(Records contained in a dataset)
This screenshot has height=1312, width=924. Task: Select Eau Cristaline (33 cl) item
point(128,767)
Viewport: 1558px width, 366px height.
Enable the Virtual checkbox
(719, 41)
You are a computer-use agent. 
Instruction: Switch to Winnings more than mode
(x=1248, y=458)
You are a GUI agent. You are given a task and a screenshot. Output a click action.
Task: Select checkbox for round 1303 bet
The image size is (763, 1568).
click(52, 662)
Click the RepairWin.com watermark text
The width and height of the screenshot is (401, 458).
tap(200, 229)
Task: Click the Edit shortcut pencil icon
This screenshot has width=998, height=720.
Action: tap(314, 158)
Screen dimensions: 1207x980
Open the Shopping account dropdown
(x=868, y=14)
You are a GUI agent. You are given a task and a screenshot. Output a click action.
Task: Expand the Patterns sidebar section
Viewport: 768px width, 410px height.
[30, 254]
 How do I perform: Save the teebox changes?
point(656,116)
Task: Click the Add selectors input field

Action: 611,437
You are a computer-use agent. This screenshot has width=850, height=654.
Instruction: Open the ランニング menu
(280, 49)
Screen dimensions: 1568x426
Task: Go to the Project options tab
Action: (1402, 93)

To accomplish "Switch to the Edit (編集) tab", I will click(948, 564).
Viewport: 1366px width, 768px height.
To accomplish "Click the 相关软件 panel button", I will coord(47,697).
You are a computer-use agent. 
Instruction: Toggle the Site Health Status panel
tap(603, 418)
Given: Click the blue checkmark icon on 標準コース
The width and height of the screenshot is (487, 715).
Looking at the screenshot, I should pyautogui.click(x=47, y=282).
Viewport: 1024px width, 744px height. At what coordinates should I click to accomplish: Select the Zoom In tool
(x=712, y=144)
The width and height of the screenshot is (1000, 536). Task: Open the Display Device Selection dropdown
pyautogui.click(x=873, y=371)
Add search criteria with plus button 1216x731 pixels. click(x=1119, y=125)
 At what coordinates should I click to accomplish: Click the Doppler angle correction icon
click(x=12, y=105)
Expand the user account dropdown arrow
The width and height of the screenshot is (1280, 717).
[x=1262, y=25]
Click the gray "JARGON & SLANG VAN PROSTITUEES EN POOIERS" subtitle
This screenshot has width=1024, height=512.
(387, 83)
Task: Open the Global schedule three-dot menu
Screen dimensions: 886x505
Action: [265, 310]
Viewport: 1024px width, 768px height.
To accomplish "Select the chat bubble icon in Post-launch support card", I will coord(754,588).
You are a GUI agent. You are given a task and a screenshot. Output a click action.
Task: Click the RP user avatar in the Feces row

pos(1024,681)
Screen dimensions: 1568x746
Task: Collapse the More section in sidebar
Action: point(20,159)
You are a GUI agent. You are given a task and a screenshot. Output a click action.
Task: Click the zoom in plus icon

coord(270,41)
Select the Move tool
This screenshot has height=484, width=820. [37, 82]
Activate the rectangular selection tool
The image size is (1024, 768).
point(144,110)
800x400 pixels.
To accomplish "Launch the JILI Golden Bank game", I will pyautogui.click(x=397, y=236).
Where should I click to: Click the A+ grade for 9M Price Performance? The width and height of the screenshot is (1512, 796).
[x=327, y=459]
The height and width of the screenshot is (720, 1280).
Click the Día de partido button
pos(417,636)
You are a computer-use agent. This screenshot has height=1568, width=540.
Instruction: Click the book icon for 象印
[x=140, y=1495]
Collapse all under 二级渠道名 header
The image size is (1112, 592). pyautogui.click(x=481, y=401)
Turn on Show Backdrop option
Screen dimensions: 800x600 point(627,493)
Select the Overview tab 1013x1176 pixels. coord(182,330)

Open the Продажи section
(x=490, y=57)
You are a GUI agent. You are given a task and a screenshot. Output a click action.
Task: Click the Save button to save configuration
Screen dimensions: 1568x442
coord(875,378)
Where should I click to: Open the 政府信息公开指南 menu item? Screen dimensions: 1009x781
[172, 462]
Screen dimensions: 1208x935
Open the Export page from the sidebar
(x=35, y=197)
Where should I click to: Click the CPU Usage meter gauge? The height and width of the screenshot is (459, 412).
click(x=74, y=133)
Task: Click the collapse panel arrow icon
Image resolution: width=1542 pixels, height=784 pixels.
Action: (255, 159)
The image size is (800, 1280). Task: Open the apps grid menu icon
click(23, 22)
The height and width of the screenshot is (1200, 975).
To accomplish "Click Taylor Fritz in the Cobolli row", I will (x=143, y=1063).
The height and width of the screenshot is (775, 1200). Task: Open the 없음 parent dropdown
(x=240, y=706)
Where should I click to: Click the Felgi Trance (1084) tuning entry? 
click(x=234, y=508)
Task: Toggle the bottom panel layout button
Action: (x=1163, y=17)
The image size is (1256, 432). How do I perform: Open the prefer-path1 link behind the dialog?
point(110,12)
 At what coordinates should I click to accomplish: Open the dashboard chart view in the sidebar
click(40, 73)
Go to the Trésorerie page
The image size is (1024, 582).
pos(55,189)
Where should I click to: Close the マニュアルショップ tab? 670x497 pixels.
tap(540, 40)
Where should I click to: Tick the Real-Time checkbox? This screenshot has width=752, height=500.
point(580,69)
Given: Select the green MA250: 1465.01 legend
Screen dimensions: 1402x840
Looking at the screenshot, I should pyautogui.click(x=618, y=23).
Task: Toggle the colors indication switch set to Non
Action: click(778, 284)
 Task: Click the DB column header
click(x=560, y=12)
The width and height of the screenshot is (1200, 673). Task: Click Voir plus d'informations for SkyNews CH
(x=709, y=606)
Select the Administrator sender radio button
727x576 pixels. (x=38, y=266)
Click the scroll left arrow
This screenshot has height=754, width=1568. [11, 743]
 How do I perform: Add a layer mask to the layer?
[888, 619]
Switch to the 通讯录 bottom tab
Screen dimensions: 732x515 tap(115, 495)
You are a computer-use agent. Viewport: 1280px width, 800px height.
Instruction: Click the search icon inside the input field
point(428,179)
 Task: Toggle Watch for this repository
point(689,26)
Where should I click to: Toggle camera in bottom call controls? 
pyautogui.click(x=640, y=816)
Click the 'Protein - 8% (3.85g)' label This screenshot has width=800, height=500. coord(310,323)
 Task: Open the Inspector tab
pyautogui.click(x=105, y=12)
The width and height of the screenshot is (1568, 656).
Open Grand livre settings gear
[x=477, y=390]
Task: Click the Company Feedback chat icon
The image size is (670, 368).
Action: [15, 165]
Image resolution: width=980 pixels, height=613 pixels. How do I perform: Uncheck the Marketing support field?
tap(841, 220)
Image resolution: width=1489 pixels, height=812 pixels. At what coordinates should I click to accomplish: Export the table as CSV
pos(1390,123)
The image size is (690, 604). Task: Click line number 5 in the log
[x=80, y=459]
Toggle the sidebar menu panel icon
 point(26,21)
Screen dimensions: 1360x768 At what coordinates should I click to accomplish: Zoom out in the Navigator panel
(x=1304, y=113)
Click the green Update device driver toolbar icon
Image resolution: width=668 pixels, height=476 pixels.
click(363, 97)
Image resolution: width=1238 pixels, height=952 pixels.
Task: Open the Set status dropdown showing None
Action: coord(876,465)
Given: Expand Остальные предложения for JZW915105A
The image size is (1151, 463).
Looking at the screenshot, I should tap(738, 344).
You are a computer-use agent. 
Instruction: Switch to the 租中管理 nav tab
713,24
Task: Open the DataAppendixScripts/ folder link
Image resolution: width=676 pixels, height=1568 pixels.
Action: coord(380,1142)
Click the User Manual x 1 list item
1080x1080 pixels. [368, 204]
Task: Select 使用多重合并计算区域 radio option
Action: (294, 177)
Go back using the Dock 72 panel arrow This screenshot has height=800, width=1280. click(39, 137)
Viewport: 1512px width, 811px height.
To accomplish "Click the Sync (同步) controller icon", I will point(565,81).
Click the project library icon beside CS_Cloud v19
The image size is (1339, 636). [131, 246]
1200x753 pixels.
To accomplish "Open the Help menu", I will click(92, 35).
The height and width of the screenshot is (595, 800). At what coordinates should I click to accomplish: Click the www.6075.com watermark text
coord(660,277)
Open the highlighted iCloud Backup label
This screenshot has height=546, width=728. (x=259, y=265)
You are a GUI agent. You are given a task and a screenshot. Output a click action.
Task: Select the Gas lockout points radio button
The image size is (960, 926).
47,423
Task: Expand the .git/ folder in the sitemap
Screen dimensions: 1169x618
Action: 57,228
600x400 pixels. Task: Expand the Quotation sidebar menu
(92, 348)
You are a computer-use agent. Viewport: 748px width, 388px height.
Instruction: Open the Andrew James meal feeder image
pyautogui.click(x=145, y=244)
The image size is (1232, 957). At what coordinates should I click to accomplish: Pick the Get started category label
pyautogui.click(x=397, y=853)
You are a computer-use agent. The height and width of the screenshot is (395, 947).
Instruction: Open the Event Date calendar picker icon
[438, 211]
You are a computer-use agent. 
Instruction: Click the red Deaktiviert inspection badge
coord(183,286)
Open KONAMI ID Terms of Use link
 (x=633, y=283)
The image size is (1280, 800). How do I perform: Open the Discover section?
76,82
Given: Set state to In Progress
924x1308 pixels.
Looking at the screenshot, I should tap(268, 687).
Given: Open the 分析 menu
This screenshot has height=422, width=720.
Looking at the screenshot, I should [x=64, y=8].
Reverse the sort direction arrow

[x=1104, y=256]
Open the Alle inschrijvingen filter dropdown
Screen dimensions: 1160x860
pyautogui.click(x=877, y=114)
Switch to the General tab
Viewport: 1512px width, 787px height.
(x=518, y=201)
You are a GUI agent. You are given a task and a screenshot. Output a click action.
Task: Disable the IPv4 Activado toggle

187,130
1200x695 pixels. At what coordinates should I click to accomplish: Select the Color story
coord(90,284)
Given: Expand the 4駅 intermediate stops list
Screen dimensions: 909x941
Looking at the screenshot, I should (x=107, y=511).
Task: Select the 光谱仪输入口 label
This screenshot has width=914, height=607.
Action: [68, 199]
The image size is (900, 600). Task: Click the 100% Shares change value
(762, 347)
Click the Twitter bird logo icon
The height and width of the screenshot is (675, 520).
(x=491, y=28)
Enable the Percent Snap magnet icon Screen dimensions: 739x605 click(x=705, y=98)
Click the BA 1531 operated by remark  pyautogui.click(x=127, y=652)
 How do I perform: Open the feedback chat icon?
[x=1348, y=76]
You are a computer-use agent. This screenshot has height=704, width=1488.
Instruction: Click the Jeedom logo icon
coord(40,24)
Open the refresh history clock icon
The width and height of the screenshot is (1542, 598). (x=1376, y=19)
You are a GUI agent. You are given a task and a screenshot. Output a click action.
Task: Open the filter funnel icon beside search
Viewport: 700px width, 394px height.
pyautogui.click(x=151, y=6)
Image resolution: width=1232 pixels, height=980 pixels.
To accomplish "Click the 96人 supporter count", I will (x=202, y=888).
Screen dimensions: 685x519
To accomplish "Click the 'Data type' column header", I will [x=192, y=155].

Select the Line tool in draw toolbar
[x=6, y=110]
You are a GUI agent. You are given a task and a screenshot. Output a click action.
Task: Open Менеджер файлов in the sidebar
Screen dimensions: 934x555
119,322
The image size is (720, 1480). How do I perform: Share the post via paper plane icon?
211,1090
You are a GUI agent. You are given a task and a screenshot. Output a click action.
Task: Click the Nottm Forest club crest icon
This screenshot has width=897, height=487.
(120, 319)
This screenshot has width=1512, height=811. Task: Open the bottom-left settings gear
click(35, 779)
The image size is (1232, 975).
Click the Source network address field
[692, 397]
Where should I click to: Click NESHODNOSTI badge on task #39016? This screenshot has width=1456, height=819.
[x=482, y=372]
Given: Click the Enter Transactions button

| EXERCISE |
The required output is a copy of each line in the records where the string "Edit" occurs.

| PROBLEM SOLUTION |
Task: Click the Edit shortcut pencil icon
To accomplish "Switch to the Edit (編集) tab", I will click(948, 564).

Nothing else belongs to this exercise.